Task item.
Copy each line of the data below in which the word "will" can be found.

▬▬▬

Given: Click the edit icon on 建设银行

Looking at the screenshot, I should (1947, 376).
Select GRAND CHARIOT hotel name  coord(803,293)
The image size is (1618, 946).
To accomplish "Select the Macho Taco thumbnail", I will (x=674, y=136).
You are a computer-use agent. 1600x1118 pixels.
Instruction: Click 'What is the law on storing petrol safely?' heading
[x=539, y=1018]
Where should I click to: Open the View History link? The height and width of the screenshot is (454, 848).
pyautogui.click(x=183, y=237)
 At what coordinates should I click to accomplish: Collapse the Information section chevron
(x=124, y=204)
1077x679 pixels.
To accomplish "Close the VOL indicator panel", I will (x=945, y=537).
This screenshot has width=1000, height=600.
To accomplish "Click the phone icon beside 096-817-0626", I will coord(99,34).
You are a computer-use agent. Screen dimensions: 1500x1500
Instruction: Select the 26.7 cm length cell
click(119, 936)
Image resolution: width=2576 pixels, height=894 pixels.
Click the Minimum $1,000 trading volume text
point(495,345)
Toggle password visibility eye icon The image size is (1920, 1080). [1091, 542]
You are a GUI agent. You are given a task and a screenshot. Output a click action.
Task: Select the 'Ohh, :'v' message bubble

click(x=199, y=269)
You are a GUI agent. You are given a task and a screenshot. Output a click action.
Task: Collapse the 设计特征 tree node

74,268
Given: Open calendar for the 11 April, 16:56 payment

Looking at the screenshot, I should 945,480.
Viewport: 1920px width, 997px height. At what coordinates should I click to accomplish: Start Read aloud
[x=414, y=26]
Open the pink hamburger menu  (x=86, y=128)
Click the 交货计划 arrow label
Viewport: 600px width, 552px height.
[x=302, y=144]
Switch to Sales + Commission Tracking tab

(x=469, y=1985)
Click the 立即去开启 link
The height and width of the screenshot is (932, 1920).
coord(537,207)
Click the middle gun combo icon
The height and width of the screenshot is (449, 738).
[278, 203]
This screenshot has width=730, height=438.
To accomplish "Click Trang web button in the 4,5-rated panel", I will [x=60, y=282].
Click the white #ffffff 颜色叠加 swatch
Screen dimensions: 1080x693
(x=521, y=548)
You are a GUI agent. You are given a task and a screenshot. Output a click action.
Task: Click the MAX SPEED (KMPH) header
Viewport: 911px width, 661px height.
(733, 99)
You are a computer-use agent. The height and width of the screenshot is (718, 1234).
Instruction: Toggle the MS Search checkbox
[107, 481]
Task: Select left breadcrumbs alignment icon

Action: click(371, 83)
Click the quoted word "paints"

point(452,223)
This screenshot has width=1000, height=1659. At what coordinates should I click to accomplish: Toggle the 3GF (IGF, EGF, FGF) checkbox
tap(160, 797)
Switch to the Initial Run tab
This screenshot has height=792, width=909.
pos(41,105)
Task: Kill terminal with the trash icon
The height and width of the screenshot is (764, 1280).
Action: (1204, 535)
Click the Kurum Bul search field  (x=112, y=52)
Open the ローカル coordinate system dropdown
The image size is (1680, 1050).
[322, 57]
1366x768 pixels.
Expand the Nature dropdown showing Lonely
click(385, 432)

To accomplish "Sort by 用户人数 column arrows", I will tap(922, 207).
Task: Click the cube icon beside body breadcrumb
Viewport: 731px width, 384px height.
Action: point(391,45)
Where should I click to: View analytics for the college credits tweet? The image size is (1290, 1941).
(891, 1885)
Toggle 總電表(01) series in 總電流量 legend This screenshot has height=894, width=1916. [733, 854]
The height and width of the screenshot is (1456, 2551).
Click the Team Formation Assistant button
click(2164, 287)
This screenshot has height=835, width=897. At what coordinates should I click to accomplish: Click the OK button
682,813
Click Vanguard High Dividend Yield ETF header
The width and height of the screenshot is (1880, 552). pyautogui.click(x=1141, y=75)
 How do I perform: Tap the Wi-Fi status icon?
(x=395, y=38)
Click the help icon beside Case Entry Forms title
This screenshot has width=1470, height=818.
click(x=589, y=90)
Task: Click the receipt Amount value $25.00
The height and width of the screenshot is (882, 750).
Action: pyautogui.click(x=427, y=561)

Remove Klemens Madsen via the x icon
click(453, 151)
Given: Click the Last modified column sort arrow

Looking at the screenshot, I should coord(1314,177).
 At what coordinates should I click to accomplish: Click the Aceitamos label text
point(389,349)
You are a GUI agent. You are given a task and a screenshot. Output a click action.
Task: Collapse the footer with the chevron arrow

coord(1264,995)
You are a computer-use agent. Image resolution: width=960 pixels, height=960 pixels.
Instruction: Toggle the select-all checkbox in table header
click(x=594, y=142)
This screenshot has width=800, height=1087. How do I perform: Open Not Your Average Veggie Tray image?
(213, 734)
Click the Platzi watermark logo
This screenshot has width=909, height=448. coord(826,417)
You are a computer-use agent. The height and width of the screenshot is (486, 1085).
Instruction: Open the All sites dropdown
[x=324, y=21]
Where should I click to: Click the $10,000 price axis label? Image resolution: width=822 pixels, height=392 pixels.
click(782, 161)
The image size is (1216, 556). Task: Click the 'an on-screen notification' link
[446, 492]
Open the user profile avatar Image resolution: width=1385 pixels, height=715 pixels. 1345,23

▬▬▬

Result of the exercise.
To accomplish "Select the Macho Taco thumbnail", I will (x=674, y=136).
To accomplish "Close the VOL indicator panel", I will (x=945, y=537).
To accomplish "Click the phone icon beside 096-817-0626", I will coord(99,34).
To accomplish "Click Trang web button in the 4,5-rated panel", I will [x=60, y=282].
To accomplish "Sort by 用户人数 column arrows", I will tap(922, 207).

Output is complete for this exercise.